Start Text block

Thomas F. DeCaro, Jr., for petitioners.

Alan R. Peregoy, for respondent.

OPINION

DAWSON, Judge: This case was assigned to Special Trial

Judge Robert N. Armen, Jr., pursuant to the provisions of section

7443A(b)(4) of the Internal Revenue Code of 1986, as amended, and

Rules 180, 181, and 183.1 The Court agrees with and adopts the

Opinion of the Special Trial Judge, which is set forth below.

OPINION OF THE SPECIAL TRIAL JUDGE

ARMEN, Special Trial Judge: For the taxable year 1991,

respondent determined a deficiency in petitioners' Federal income

tax, as well as a deficiency in Federal excise tax under section

4980A,2 in the total amount of $58,464.

1 Unless otherwise indicated, all section references are to the Internal Revenue Code in effect for 1991, the taxable year in issue. All Rule references are to the Tax Court Rules of Practice and Procedure. 2 Sec. 4980A imposes a 15-percent excise tax on excess distributions from qualified retirement plans. This tax is included within ch. 43 of the I.R.C. and is subject to the deficiency procedures set forth in subch. B of ch. 63 of the I.R.C. See sec. 6211(a). - 3 -

After concessions by the parties,3 the only issue for

decision is whether the distribution received by petitioner

George Campbell in 1991 from his individual retirement account

with Loyola Federal Savings and Loan is taxable under sections

408(d)(1) and 72.

This case was submitted fully stipulated under Rule 122, and

the facts stipulated are so found. Petitioners resided in Prince

Frederick, Maryland, at the time that their petition was filed

with the Court.

Background

George Campbell (petitioner) was employed by the Maryland

State Highway Administration (the Highway Administration) in 1989

and 1991, and remained so employed at least through the time that

this case was submitted for decision. As an employee of the

Highway Administration, petitioner was a member of the Maryland

State Employees' Retirement System (the Retirement System) until

he transferred to the Maryland State Employees' Pension System

(the Pension System), effective November 1, 1989.

End Text block
Start Entries shown

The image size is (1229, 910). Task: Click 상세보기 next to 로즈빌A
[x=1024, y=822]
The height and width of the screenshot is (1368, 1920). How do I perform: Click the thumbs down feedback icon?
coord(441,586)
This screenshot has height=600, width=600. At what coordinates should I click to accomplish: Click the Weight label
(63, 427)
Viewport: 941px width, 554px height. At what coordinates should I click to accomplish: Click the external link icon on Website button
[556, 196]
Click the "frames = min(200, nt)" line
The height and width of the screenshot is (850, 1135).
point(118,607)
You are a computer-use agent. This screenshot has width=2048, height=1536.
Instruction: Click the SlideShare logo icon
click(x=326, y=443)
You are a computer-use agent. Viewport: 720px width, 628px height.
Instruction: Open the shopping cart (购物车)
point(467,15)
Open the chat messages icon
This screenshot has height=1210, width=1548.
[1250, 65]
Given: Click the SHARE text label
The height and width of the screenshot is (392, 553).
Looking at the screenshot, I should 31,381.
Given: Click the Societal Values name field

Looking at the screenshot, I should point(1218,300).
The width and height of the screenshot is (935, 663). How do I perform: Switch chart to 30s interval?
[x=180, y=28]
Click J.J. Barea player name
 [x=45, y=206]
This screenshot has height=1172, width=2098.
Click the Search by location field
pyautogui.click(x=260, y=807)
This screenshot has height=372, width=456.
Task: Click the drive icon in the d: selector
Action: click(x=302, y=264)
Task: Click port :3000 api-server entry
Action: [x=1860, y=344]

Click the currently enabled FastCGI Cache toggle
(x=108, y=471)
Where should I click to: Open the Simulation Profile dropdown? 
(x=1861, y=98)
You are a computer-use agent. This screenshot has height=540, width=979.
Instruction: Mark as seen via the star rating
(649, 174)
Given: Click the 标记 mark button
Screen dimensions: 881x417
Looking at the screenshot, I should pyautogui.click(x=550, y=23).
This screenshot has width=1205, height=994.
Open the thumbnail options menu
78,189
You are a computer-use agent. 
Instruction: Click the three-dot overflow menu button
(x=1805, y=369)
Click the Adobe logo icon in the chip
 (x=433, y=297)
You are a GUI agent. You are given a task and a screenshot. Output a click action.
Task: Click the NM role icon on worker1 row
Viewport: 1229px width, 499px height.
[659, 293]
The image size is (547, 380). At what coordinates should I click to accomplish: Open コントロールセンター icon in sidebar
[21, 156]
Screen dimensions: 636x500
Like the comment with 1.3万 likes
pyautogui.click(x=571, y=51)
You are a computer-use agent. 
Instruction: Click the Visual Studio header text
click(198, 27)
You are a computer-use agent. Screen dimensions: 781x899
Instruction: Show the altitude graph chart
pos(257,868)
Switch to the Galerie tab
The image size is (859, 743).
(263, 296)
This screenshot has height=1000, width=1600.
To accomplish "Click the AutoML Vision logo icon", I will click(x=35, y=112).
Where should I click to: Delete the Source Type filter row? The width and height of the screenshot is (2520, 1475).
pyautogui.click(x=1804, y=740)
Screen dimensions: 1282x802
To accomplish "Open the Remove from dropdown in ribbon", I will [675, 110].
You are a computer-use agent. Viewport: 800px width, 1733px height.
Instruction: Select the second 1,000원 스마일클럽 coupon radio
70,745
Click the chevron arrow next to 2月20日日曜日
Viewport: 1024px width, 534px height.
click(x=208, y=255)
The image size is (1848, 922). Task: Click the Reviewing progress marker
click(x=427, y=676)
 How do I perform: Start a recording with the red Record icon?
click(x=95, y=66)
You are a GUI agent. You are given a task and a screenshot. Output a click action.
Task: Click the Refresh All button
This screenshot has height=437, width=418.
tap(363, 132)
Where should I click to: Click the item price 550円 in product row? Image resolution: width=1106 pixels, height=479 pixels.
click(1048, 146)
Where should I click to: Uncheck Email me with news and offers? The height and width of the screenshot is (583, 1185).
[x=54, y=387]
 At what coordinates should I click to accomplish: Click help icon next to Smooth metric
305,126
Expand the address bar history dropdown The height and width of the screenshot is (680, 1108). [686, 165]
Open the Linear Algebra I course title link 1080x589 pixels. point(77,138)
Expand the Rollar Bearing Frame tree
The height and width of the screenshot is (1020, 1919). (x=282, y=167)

End Entries shown

▶ _Tasks and exercises_:
• A. Answer these questions using the tax court opinion:
(i) To which Special Trial Judge was the case assigned?
(ii) What total deficiency amount did respondent determine for the taxable year 1991?
(iii) In what place did petitioners reside when their petition was filed?
• B. Pick up the tax court opinion after its final sentence and continue it.

▶ _Written responses_:
• A.
(i) Robert N. Armen, Jr.
(ii) $58,464
(iii) Prince Frederick, Maryland

• B.
3 Petitioners concede that $7,762.11 and $9,612.14 of the distributions from petitioner George Campbell's Loyola IRA and Delaware Charter IRA, respectively, represent earnings and are includable in petitioners' gross income for 1991. Respondent concedes that the amount of unreported income from the IRA distributions is $91,513 (i.e., $172,719 less $81,206), rather than the greater amount determined in the notice of deficiency. Respondent also concedes that petitioners are not liable for the excise tax under sec. 4980A. See infra p. 9, for further discussion regarding the parties' concessions. - 4 -

The Retirement System and the Pension System

The Retirement System is a qualified defined benefit plan

under section 401(a) and requires mandatory nondeductible

employee contributions. The Pension System is also a qualified

defined benefit plan under section 401(a), but generally does not

require mandatory nondeductible employee contributions. The

State of Maryland contributes to both the Retirement System and

the Pension System on behalf of the members of those systems.

The trusts maintained as part of the Retirement System and the

Pension System are both exempt from taxation under section

501(a).4

The Transfer Refund

On October 4, 1989, petitioner elected to transfer from the

Retirement System to the Pension System, effective November 1,

1989. As a result of his election to transfer, petitioner

received a distribution (the Transfer Refund) from the Retirement

System in the amount of $174,802.14, which petitioner received in

the form of a check dated November 30, 1989.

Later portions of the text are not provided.